▶ _TASK BRIEF_: Copy, please, the line with "Click the 安丘市渠丘小学 school logo" and each line that follows it through the end of the data below, exactly as given and without pictures.
═════ SUPPLIED INFORMATION ═════
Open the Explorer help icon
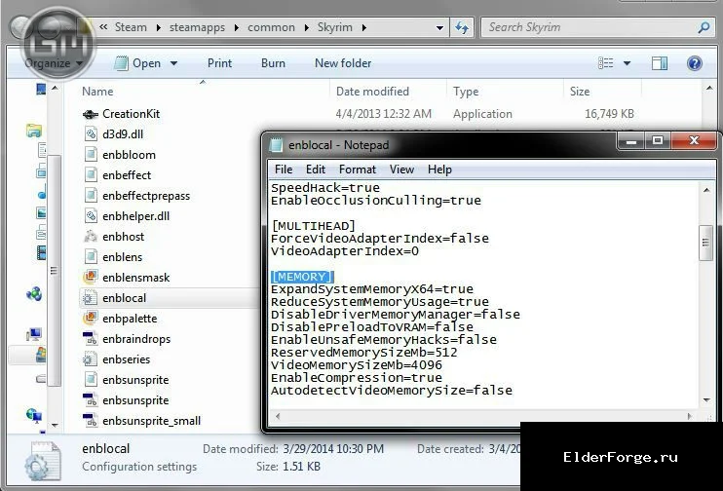(x=695, y=63)
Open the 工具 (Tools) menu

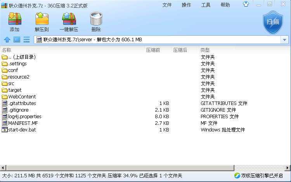(206, 5)
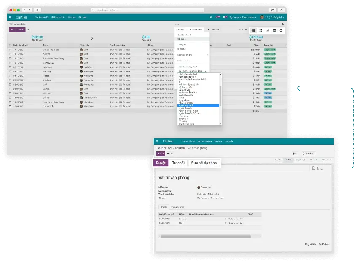Open apps grid menu beside Chi tiêu

(x=11, y=17)
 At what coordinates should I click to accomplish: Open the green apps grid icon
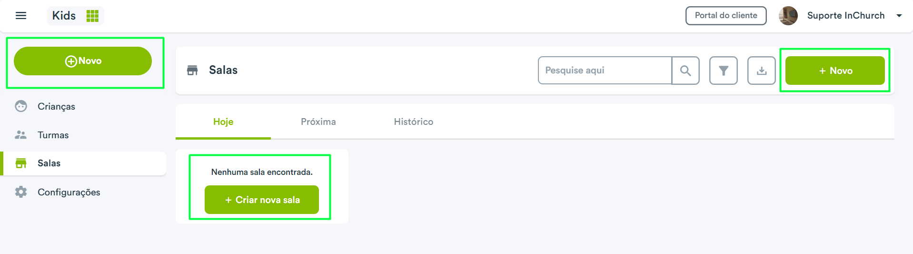(92, 16)
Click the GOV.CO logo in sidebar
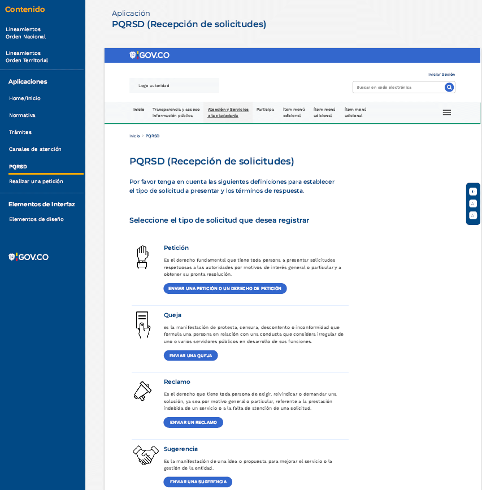This screenshot has width=482, height=490. click(28, 257)
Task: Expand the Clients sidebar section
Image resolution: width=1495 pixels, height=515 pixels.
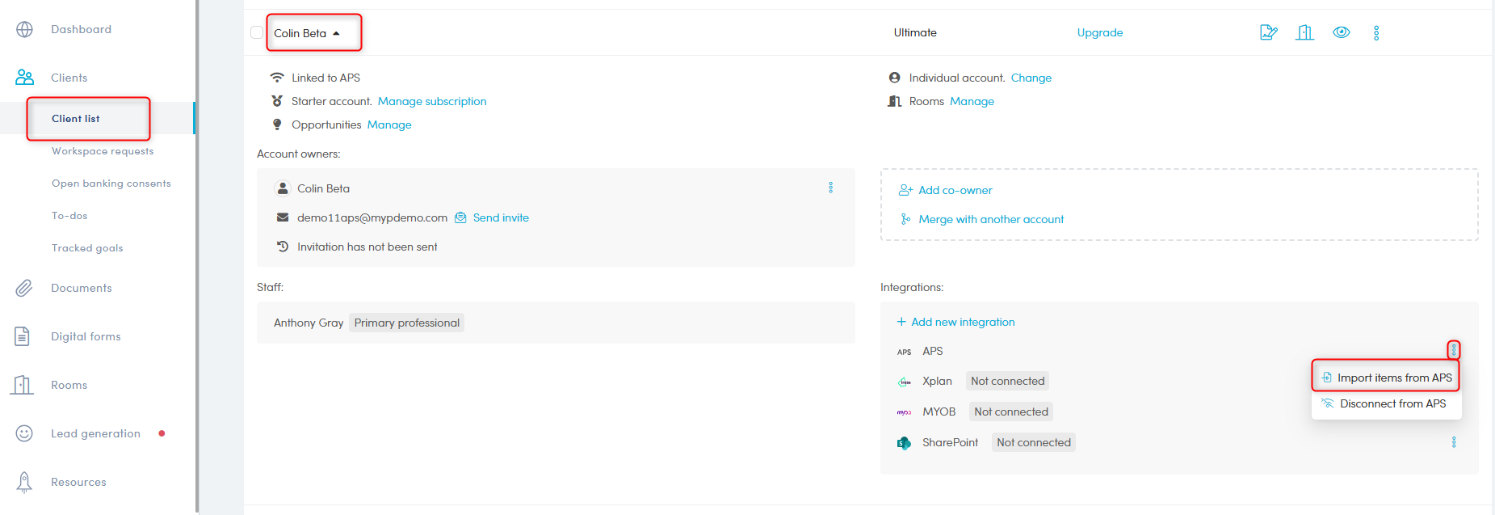Action: [x=69, y=78]
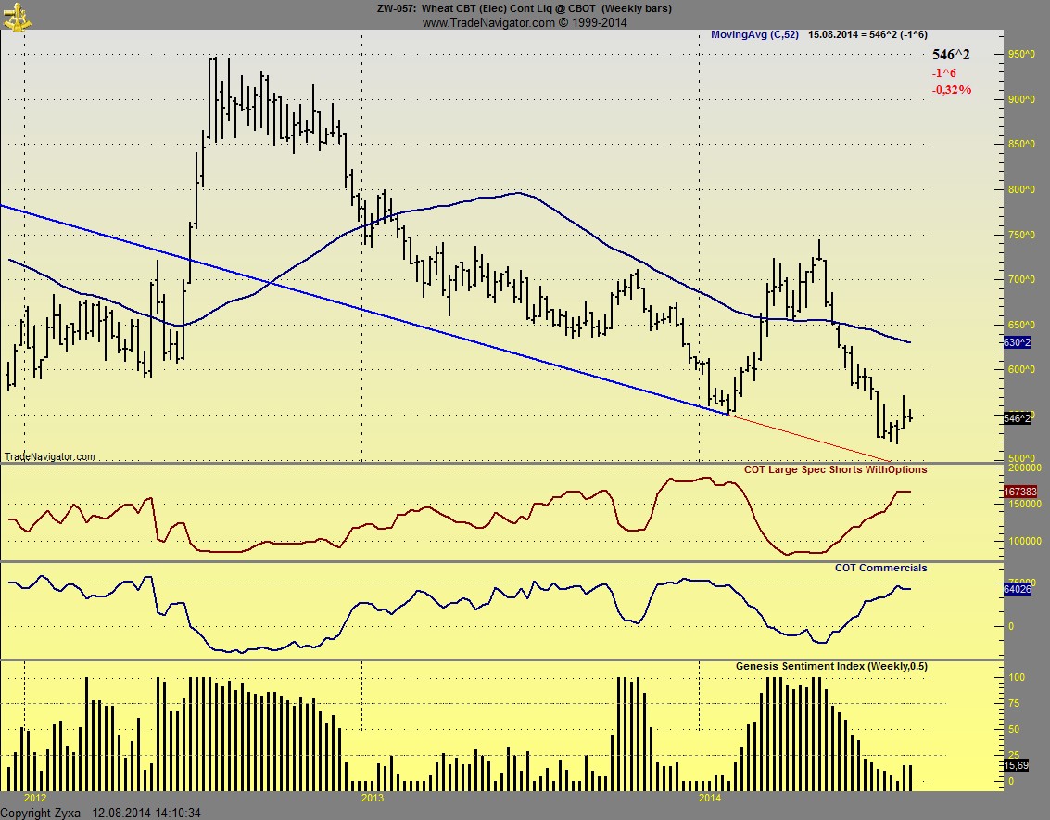Click the ZW-057 Wheat CBT chart title

click(x=525, y=8)
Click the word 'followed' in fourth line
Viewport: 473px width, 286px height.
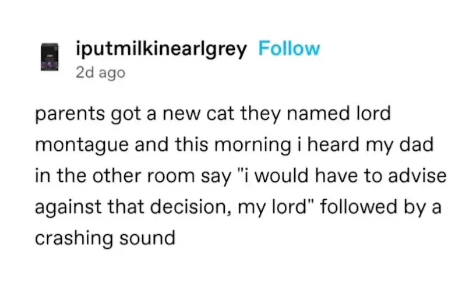(358, 207)
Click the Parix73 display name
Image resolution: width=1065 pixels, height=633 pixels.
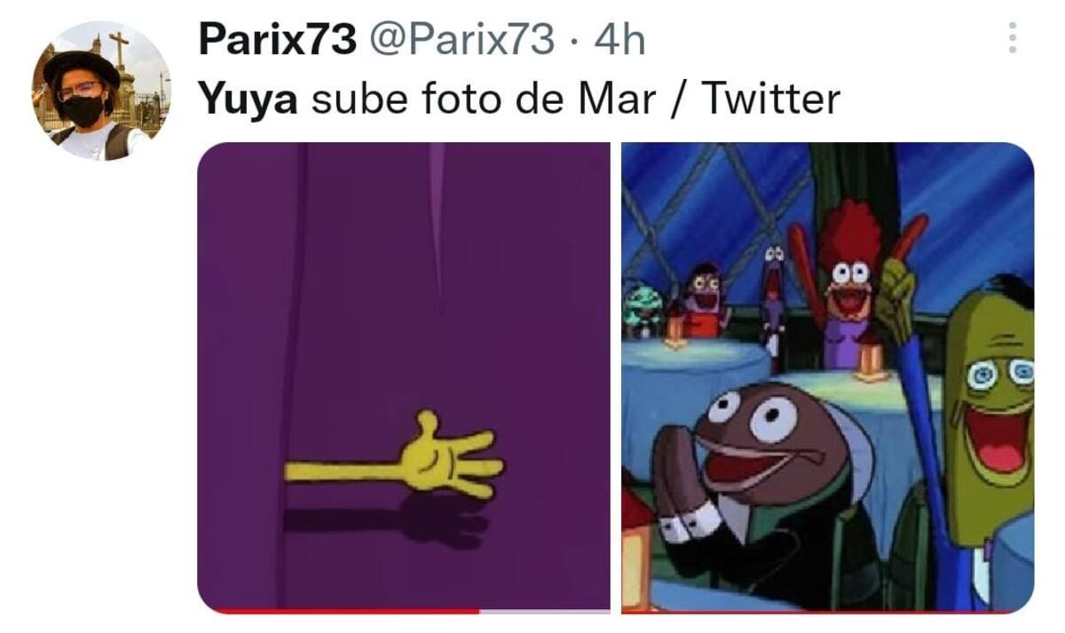278,40
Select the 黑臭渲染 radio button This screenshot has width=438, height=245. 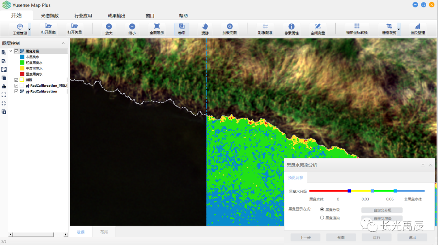[322, 218]
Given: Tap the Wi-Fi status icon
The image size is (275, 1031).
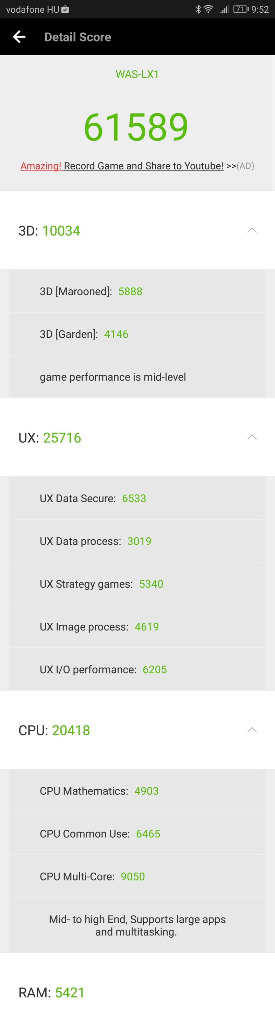Looking at the screenshot, I should (x=209, y=9).
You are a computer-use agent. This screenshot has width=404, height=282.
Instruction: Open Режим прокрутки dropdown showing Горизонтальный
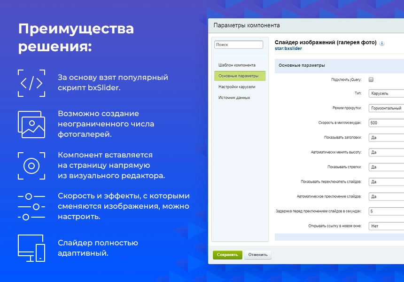click(386, 108)
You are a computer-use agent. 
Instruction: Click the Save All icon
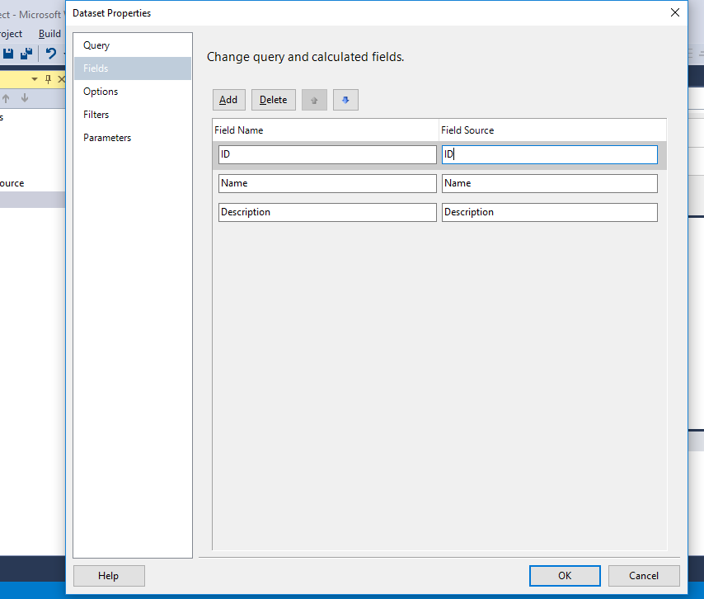click(26, 54)
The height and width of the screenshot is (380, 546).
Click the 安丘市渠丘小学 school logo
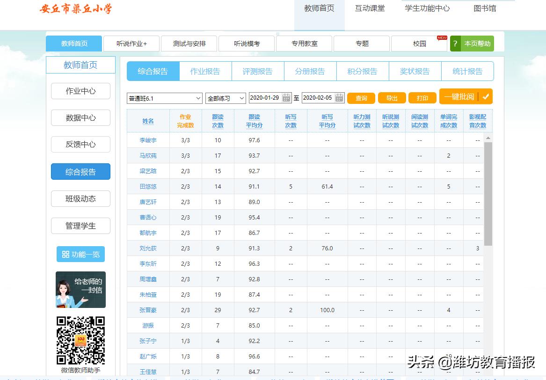[x=76, y=9]
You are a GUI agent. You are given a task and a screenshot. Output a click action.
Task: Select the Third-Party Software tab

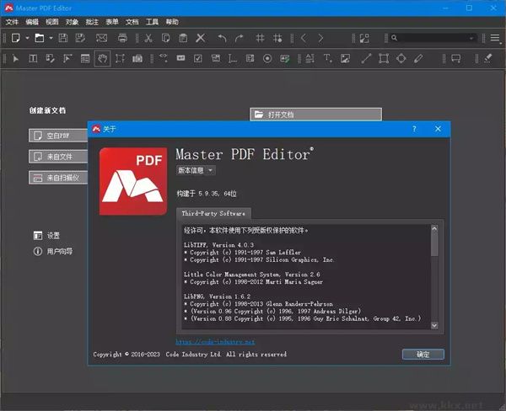pyautogui.click(x=213, y=214)
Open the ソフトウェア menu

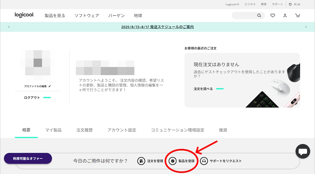[87, 15]
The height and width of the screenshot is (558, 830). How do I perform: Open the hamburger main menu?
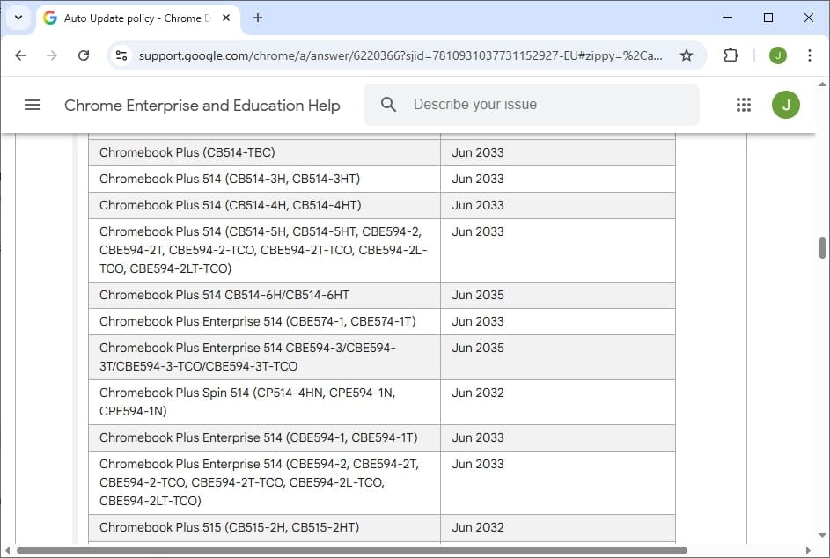[x=33, y=105]
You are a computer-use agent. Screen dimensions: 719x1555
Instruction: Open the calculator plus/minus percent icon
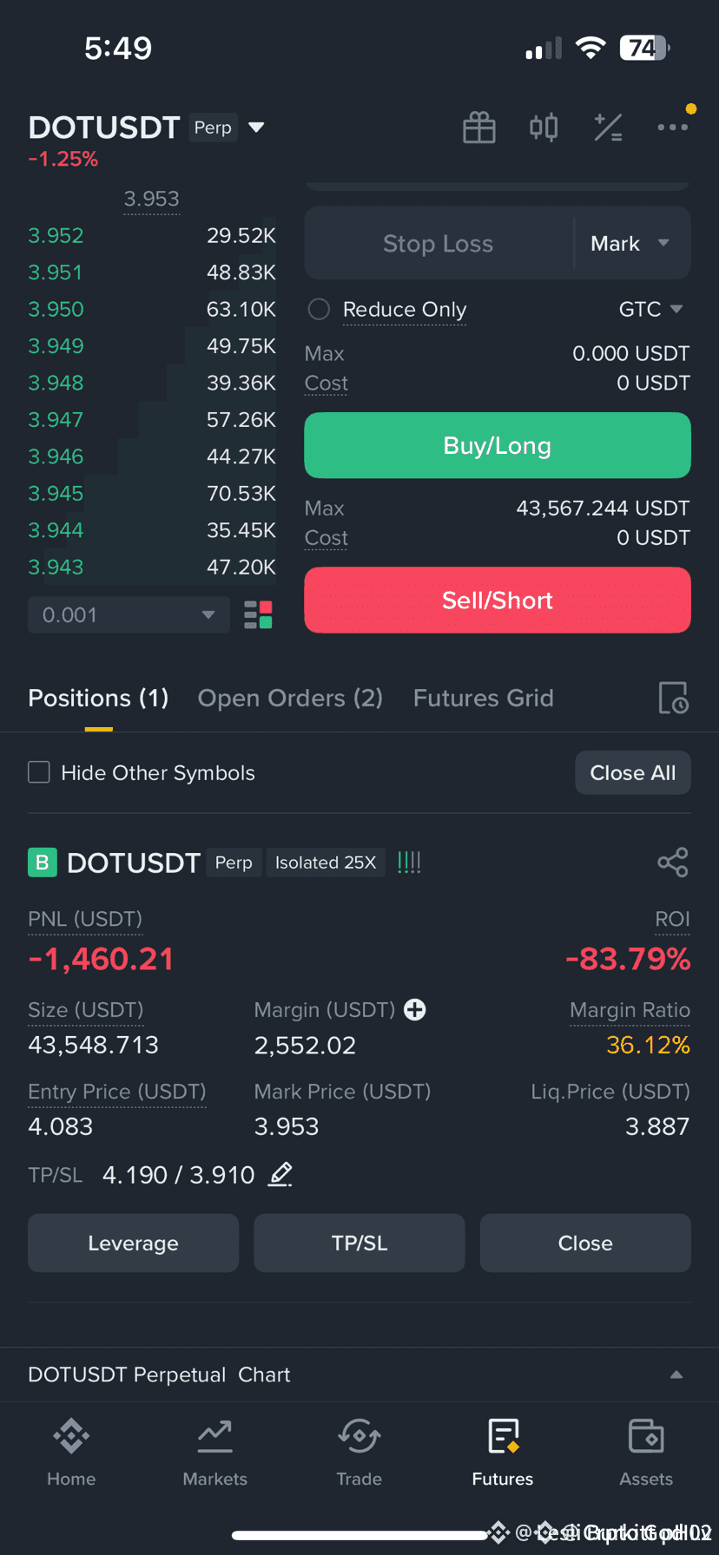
═════
▶ _WRITTEN ANSWER_:
Click the 安丘市渠丘小学 school logo
[x=76, y=9]
You are a GUI agent. You are given a task and a screenshot. Output a click action.
Task: Select the Third-Party Software tab

pyautogui.click(x=213, y=214)
Open the ソフトウェア menu

[87, 15]
The height and width of the screenshot is (558, 830). How do I perform: Open the hamburger main menu?
[x=33, y=105]
You are a computer-use agent. Screen dimensions: 719x1555
Instruction: Open the calculator plus/minus percent icon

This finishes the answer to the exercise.